■ QUOTED TEXT:
★ ★ ★ ★ ★
# Hot water line knocking



## rjHiker (Feb 15, 2013)

When we turn on the hot water in our upstairs bathroom, either the sink or shower. The pipe will start a steady knock approx. every 5sec. I know its not "water hammer" but not sure what and how to correct it. FYI we are also on a well supply.


----------



## JoeD (Feb 15, 2013)

Knocking or groaning? Groaning would be the pipe rubbing against the sides of the holes or clamps as it expands in length from heating up.


----------



## rjHiker (Feb 15, 2013)

Almost a tap every 5-10 sec


----------



## woodchuck (Feb 15, 2013)

It happens more being on a well. Air in the water will collect in pockets in the pipes and in the top of the water heater. When the air comes out the sudden burst of air causes the pipes to shake hitting  the places where it's a little loose.


----------



## Blue Jay (Feb 16, 2013)

woodchuck said:


> It happens more being on a well. Air in the water will collect in pockets in the pipes and in the top of the water heater. When the air comes out the sudden burst of air causes the pipes to shake hitting  the places where it's a little loose.



Can't believe I have never had this problem (new one on me). Been on well system for 65 of my 66 years, now water logged tanks from before we had bladder tanks, yepp.

  I would say it is just the pipes streching from the temp. change, I have that problem with the PVC stack on my furnace.


----------
★ ★ ★ ★ ★
■ TASK TO COMPLETE:
From the hot water knocking thread above, copy everything from "# Hot water" down to "a well supply." word for word.

■ Target pointing data:
★ ★ ★ ★ ★
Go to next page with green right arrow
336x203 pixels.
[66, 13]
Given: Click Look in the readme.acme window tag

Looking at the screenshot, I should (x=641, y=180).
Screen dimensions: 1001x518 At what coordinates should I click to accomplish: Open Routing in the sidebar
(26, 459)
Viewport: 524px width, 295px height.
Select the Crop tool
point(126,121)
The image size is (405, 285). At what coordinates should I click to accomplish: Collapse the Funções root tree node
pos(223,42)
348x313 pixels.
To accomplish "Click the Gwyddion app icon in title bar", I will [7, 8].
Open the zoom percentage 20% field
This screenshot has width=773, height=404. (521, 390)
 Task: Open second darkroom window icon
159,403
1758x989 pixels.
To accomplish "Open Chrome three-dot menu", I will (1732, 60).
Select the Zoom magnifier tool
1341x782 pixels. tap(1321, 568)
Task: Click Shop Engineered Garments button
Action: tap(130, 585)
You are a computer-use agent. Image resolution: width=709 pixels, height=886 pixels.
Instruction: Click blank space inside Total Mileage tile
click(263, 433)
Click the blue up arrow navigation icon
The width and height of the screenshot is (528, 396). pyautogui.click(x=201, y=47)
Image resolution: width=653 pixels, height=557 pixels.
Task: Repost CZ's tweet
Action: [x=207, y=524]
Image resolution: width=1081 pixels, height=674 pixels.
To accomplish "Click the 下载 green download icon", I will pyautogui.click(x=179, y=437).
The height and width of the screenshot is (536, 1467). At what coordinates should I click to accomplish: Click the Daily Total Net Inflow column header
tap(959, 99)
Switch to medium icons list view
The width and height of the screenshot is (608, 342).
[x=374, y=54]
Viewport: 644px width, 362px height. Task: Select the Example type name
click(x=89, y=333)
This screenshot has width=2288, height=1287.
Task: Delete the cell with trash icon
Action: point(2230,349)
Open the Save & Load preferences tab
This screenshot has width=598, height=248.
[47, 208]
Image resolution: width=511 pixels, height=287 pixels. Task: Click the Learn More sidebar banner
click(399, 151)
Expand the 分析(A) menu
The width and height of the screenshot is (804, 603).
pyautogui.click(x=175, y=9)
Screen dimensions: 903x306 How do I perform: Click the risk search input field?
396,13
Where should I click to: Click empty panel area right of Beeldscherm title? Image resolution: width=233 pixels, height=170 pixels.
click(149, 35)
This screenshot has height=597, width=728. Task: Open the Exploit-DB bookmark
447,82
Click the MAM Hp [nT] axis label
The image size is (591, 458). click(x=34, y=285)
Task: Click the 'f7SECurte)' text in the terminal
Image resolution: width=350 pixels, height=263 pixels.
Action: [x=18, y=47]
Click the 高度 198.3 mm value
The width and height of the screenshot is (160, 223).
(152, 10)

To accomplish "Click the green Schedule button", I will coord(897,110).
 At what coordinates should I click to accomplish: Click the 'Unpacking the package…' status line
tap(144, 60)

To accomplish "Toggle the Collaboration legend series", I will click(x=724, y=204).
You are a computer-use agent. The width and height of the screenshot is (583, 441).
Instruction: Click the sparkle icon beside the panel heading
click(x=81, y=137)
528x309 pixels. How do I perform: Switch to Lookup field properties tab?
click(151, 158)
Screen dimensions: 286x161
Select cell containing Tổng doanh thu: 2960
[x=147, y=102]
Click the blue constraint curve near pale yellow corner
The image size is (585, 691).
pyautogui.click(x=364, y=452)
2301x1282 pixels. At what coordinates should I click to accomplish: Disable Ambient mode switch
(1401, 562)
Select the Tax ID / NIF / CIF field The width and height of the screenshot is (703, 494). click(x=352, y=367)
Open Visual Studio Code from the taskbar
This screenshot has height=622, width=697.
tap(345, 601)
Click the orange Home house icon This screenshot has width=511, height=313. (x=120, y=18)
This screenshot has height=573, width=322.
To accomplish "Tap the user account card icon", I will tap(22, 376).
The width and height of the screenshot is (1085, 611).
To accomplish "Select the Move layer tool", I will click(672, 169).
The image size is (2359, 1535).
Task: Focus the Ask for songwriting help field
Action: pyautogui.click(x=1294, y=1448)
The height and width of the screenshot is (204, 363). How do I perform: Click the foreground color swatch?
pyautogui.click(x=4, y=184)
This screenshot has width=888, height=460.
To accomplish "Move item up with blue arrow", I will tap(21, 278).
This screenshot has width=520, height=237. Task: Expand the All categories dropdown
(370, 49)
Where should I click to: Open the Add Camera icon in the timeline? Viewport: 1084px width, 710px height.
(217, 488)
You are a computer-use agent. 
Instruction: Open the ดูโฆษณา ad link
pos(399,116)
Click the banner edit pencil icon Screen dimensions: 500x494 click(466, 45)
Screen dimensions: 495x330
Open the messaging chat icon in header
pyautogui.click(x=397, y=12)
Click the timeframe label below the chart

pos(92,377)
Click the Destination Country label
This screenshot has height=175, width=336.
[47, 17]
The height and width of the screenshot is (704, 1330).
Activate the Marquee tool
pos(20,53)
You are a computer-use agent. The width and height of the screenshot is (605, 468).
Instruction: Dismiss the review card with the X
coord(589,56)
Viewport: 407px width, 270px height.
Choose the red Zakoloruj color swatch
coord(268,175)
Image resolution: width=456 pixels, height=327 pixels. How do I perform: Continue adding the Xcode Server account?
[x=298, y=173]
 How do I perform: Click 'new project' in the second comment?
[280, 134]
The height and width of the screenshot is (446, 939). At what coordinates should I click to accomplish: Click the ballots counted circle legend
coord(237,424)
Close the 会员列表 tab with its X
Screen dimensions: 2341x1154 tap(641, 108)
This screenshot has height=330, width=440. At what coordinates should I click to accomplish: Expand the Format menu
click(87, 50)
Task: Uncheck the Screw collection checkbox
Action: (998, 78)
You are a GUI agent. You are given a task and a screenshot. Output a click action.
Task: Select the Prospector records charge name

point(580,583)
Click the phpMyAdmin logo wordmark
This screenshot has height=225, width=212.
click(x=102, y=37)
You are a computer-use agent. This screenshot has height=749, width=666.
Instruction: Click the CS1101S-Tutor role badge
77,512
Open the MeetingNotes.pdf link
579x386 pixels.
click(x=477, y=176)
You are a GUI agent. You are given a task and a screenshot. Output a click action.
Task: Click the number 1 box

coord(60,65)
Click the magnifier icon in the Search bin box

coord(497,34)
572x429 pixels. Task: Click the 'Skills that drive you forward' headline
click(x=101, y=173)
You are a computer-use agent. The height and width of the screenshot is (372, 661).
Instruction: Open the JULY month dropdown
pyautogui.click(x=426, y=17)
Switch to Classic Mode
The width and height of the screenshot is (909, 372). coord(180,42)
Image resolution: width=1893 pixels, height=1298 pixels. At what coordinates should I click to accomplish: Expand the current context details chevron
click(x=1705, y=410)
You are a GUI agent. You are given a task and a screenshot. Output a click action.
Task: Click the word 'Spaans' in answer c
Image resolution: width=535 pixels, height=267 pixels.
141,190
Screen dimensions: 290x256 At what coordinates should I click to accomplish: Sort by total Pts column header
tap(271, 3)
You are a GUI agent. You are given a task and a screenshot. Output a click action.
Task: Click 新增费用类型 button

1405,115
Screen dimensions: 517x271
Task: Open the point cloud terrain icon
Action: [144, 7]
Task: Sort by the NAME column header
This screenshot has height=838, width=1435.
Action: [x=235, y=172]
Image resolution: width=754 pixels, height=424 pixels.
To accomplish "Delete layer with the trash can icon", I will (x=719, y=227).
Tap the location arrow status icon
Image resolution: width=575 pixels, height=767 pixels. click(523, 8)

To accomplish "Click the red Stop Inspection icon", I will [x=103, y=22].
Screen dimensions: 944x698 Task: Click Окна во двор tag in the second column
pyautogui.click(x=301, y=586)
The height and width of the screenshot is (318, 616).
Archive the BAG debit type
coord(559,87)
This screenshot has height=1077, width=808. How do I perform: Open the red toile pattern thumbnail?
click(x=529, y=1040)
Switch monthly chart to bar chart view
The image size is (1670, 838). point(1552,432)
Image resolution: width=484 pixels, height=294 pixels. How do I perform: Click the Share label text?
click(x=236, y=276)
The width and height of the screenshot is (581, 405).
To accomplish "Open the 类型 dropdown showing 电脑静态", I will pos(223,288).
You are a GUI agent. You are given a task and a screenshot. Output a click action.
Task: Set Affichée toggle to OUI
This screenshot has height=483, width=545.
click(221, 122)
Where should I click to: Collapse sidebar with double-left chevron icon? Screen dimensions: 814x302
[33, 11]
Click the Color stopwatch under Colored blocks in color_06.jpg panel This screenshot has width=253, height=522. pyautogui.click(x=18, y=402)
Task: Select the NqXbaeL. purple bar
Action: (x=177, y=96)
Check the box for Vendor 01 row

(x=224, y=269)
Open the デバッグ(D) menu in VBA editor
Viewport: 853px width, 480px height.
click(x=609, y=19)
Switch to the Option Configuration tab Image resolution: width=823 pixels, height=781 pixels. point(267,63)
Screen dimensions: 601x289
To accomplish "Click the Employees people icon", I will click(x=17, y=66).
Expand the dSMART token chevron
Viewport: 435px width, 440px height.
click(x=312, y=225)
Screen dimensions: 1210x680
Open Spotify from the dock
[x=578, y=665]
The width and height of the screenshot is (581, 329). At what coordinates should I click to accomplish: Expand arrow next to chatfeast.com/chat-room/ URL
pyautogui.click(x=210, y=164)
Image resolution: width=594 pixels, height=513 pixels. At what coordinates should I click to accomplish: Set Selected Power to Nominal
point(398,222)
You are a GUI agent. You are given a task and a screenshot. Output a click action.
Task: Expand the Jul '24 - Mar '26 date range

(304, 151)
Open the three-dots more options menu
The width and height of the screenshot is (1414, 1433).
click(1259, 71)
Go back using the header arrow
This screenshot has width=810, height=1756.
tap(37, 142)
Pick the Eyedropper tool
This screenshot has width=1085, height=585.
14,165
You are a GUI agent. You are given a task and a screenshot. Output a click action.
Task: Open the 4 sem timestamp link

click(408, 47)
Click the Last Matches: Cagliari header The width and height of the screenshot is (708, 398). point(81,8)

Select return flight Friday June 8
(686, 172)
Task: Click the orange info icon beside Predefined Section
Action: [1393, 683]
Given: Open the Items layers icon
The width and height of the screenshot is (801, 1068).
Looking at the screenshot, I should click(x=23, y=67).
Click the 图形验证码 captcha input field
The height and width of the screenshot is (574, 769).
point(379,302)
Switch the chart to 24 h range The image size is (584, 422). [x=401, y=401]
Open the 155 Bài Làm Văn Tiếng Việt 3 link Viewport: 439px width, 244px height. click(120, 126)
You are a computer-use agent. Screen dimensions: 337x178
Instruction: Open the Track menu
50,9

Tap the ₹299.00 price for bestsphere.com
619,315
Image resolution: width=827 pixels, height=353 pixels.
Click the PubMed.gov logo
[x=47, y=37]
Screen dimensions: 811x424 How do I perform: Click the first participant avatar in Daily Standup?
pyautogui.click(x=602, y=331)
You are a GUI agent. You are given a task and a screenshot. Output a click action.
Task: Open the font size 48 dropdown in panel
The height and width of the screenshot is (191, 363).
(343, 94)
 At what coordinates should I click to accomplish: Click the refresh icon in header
★ ★ ★ ★ ★
■ WRITTEN REPLY:
# Hot water line knocking



## rjHiker (Feb 15, 2013)

When we turn on the hot water in our upstairs bathroom, either the sink or shower. The pipe will start a steady knock approx. every 5sec. I know its not "water hammer" but not sure what and how to correct it. FYI we are also on a well supply.